A PC-PR (Polícia Civil do Paraná) deflagrou, na manhã desta sexta-feira, dia 18 de setembro, uma operação contra uma organização criminosa investigada por transportar grandes carregamentos de drogas e armas para o Rio de Janeiro, utilizando Maringá como parte da rota logística.
Ao todo, são cumpridos 14 mandados de prisão preventiva e 14 de busca e apreensão. No Paraná, a operação ocorre em Maringá, Foz do Iguaçu, São Miguel do Iguaçu e Santa Terezinha de Itaipu. Também há alvos nos estados de São Paulo e Rio de Janeiro.
A Justiça determinou ainda o bloqueio de 21 contas bancárias e aplicações financeiras, até o limite de R$ 10 milhões, além de medidas de restrição sobre 19 veículos. A investigação apura crimes de tráfico interestadual de drogas, comércio e transporte de armas de uso restrito e proibido, falsidade ideológica e lavagem de dinheiro.
As investigações começaram em fevereiro de 2026, após o compartilhamento autorizado pela Justiça de provas obtidas durante a prisão de um traficante, em dezembro de 2025. Segundo a PC-PR, ele era responsável por transportar grandes carregamentos de drogas e armas de Curitiba para comunidades controladas por organizações criminosas no Rio de Janeiro.
Com a prisão, os investigadores identificaram uma reorganização da estrutura. Outro integrante teria assumido a logística das cargas no eixo Maringá–Curitiba–Rio de Janeiro.
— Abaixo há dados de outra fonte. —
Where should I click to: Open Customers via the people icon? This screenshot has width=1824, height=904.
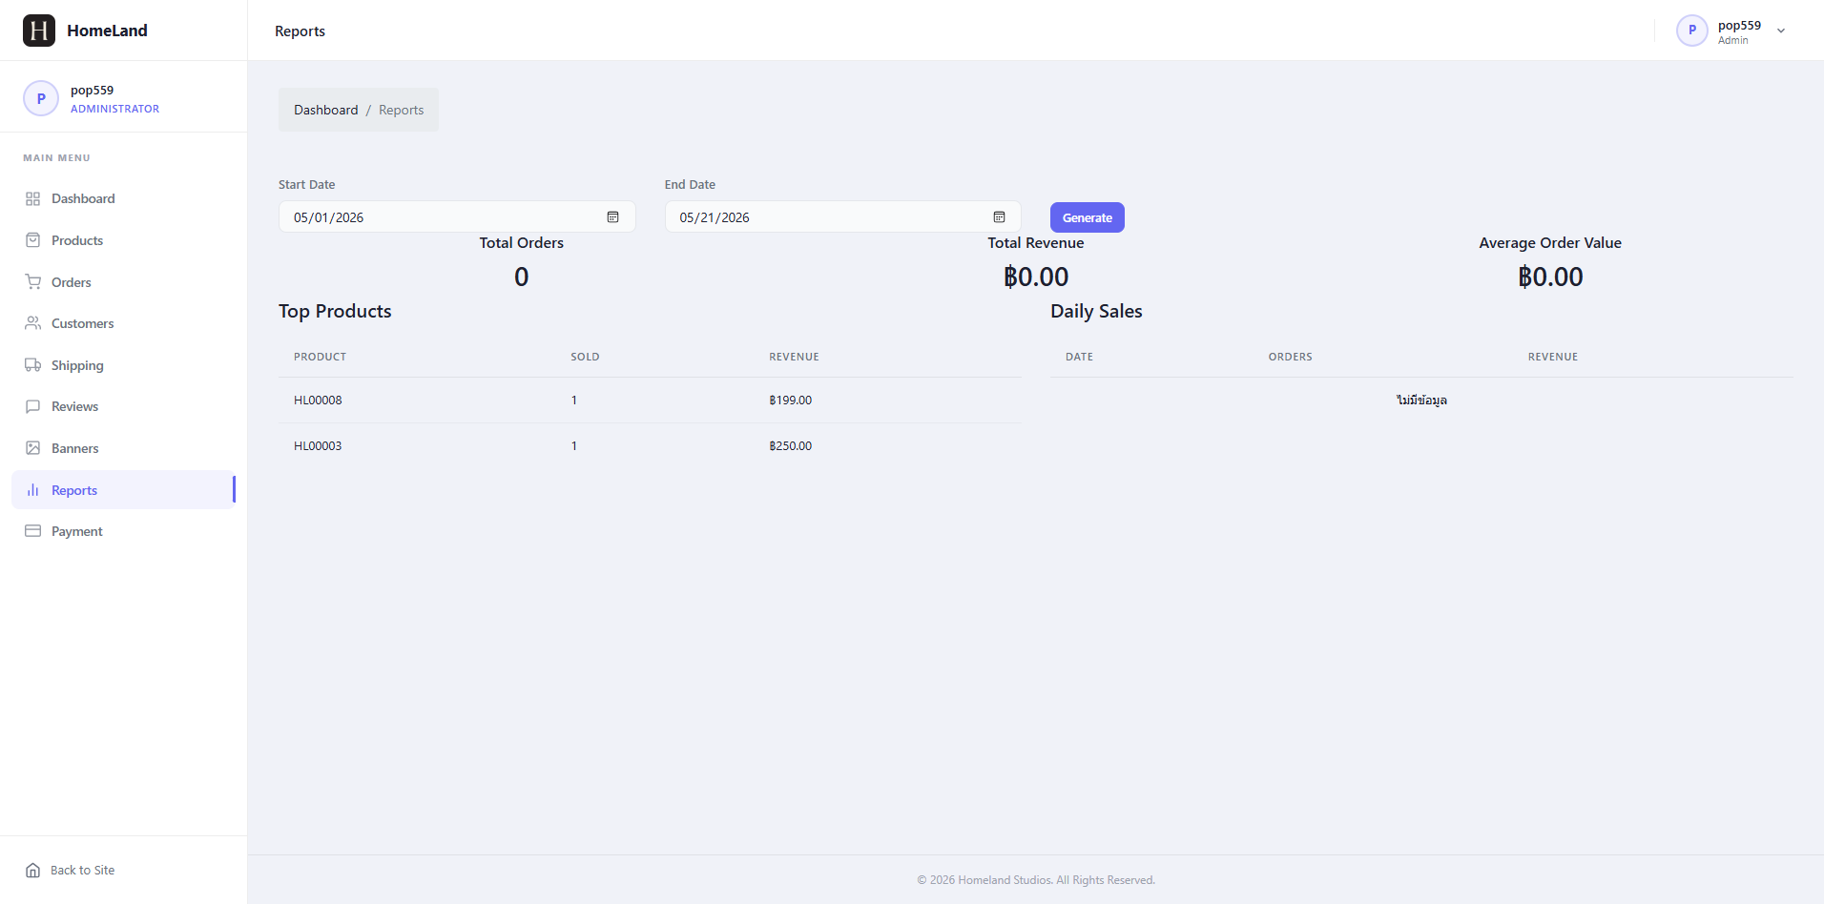[x=33, y=323]
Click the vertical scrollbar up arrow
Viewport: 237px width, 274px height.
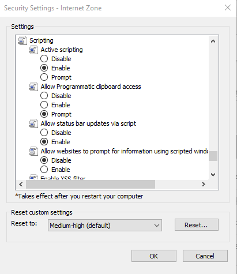click(213, 41)
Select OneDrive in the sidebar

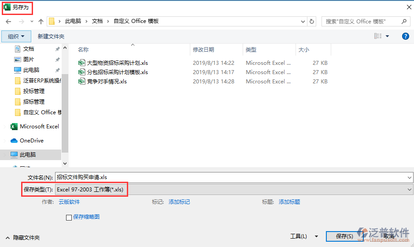point(31,141)
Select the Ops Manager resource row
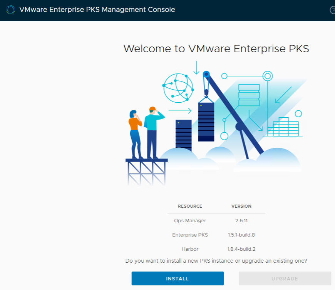Image resolution: width=335 pixels, height=290 pixels. (190, 220)

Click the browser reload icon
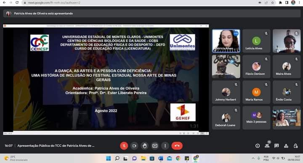tap(17, 3)
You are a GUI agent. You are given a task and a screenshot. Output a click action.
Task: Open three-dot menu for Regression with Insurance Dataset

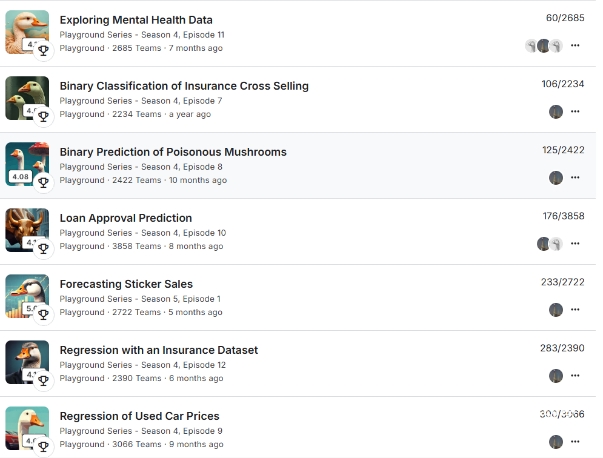[575, 376]
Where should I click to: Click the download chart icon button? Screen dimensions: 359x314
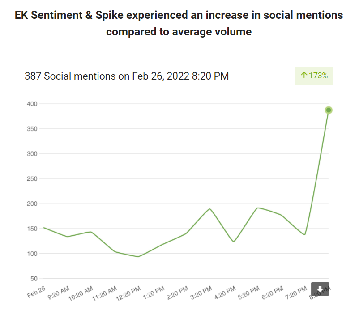(x=321, y=289)
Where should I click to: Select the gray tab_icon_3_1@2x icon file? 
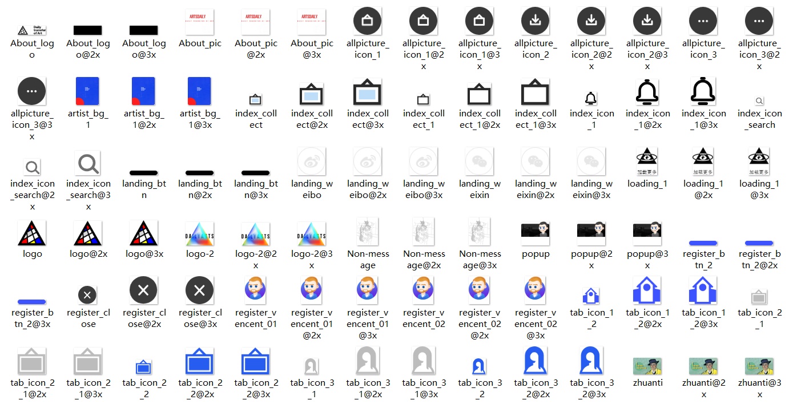[x=367, y=361]
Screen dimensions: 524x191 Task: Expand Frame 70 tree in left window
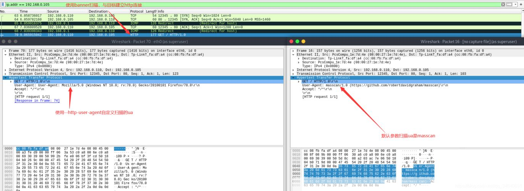tap(5, 51)
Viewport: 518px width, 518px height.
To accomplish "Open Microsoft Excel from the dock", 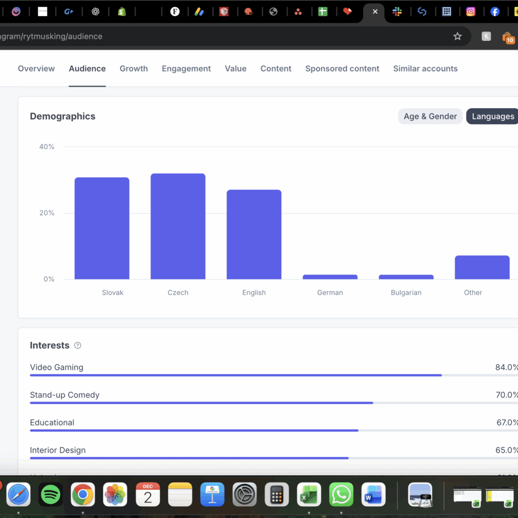I will 309,494.
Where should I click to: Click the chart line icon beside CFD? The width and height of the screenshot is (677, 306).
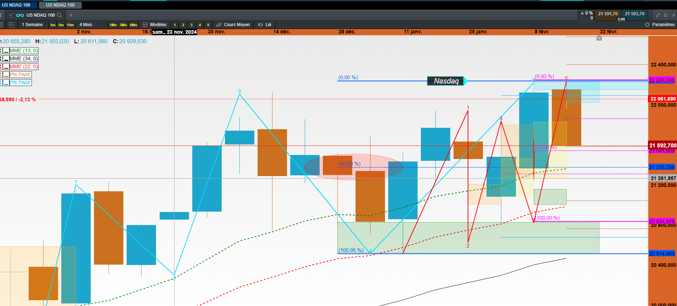[11, 15]
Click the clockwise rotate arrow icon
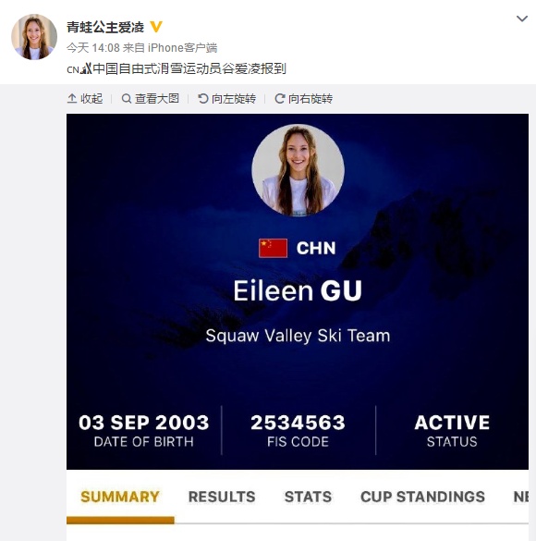 (279, 99)
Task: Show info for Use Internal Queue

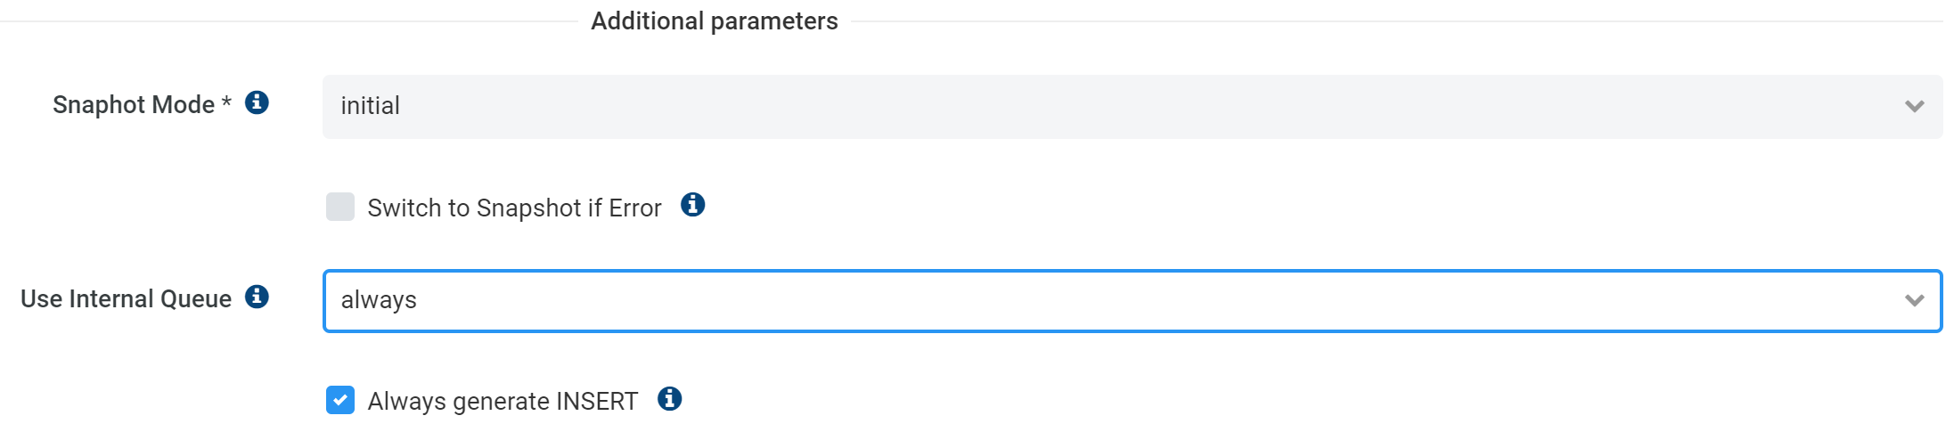Action: click(257, 297)
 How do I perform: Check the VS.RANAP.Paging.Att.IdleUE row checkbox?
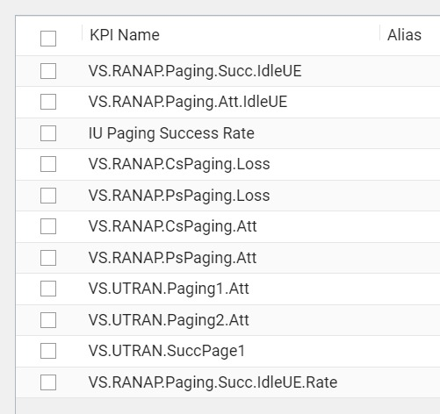[x=48, y=102]
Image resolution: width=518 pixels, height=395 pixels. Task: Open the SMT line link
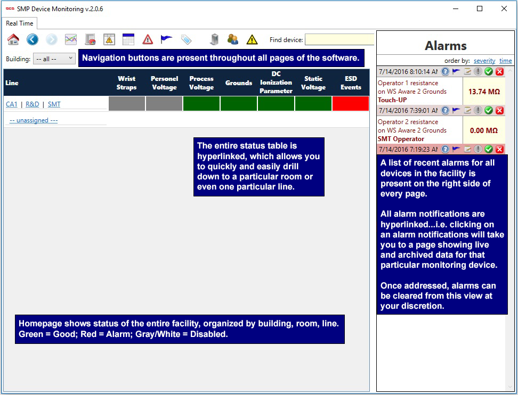[x=54, y=104]
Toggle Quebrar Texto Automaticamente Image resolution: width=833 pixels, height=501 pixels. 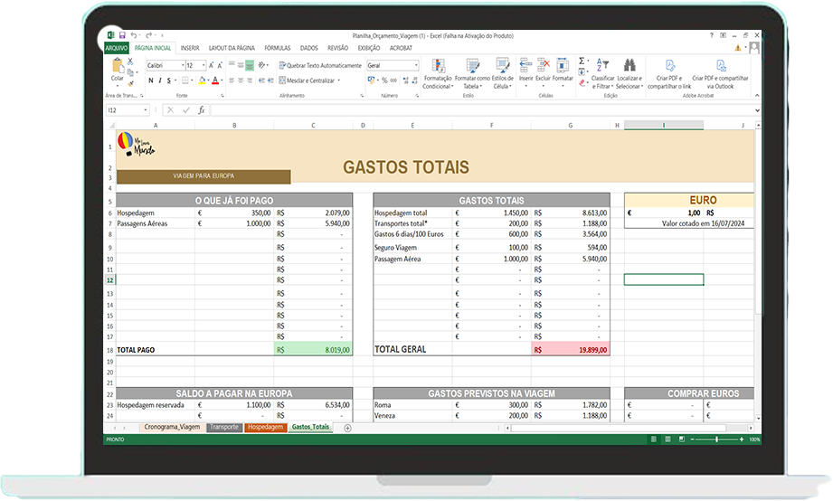click(319, 65)
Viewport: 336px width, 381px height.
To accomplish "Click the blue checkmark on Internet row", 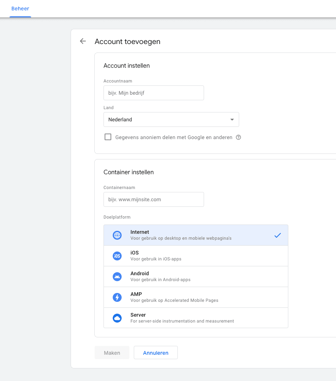I will pos(278,235).
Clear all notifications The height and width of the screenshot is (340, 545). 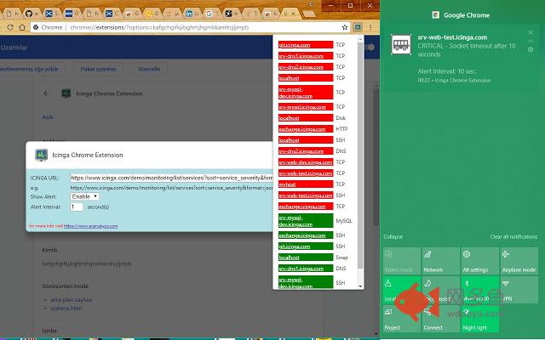513,236
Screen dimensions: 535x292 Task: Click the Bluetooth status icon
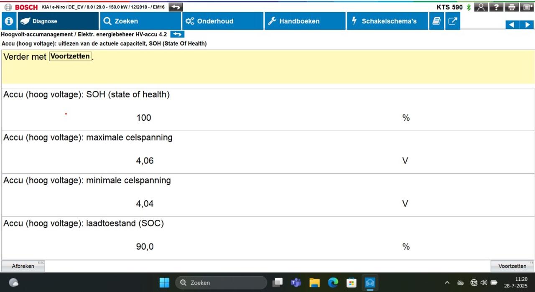[469, 7]
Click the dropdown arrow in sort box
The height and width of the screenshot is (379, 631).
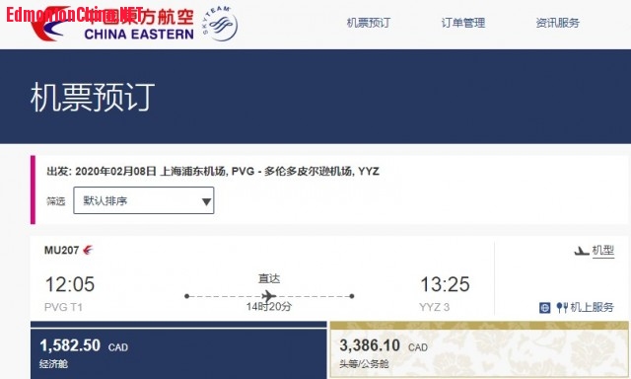pyautogui.click(x=206, y=201)
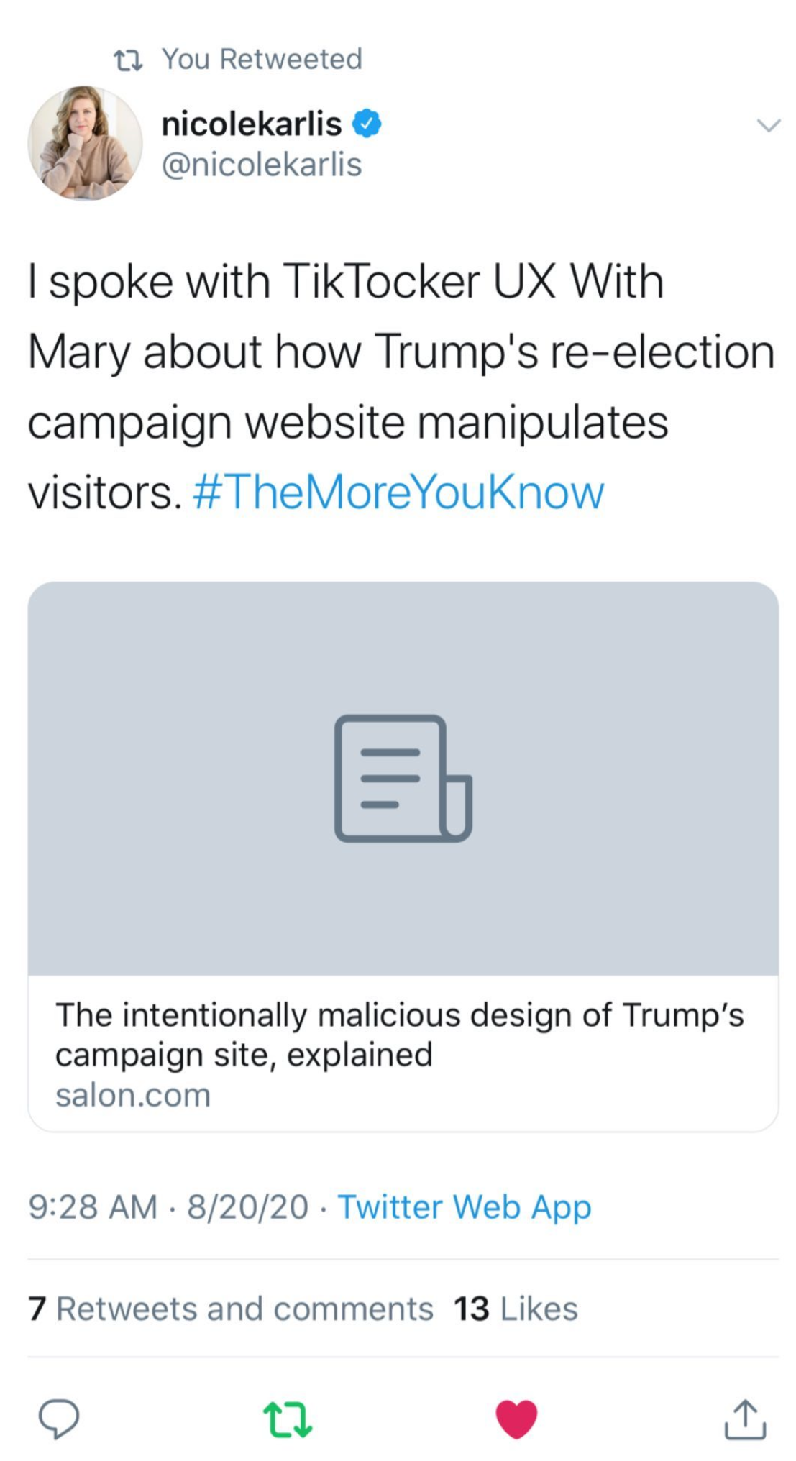This screenshot has height=1461, width=796.
Task: Tap nicolekarlis profile picture
Action: (x=85, y=143)
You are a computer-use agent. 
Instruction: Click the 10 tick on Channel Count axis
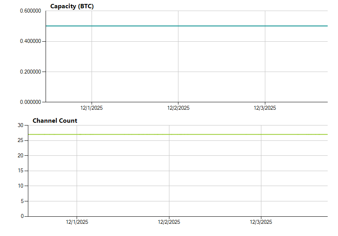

Segundo a apuração, ele contava com a participação da companheira e dos quatro filhos, que teriam funções específicas dentro do grupo.
A investigação aponta que a organização utilizava caminhões para esconder drogas e armas em meio a cargas lícitas. Veículos também eram empregados como batedores, com a função de monitorar a presença de equipes policiais durante os deslocamentos.
As apurações também identificaram empresas que, segundo a PC-PR, eram utilizadas para movimentar recursos e dar aparência legal às operações. Um dos investigados teria criado uma identidade falsa para abrir empresas, contas bancárias e registrar veículos de alto valor.
Outro integrante do grupo teria adotado procedimento semelhante e utilizado uma identidade paralela para constituir duas empresas. Um dos endereços empresariais, localizado na Avenida Brigadeiro Faria Lima, em São Paulo, também foi alvo da operação.
A análise financeira identificou aproximadamente R$ 28,8 milhões em créditos considerados incompatíveis com a capacidade econômica declarada pelos investigados. Uma empresa apontada como parte da estrutura logística teria recebido R$ 2,5 milhões em 2025.
A PCPR também identificou um possível elo financeiro entre o grupo paranaense e uma organização criminosa do Rio de Janeiro. Segundo a investigação, uma empresa dos setores de serralheria e vidraçaria teria movimentado mais de R$ 17 milhões em créditos durante 2025.
Entre os bens relacionados à apuração estão uma aeronave, um projeto de hangar em Foz do Iguaçu e uma cota de clube de voo no interior de São Paulo, adquirida por R$ 989,5 mil.
Antes da operação desta sexta-feira, duas grandes apreensões ajudaram os investigadores a dimensionar a estrutura. Em junho, em Campo Largo, foram apreendidos cerca de 459 quilos de cocaína e crack, além de um fuzil calibre 5,56, nove pistolas 9 milímetros e 15 peças desmontadas de fuzil calibre 7,62.
Onze dias depois, em Ourinhos (SP), outra ação resultou na apreensão de 18 fuzis, carregadores e entorpecentes. Segundo a investigação, os episódios indicaram que a organização conseguia recompor a logística mesmo após a interceptação de carregamentos.
A operação desta sexta-feira busca atingir os integrantes responsáveis pela logística, pelo transporte e pela movimentação financeira do grupo. Os mandados foram autorizados pela Justiça no decorrer da investigação.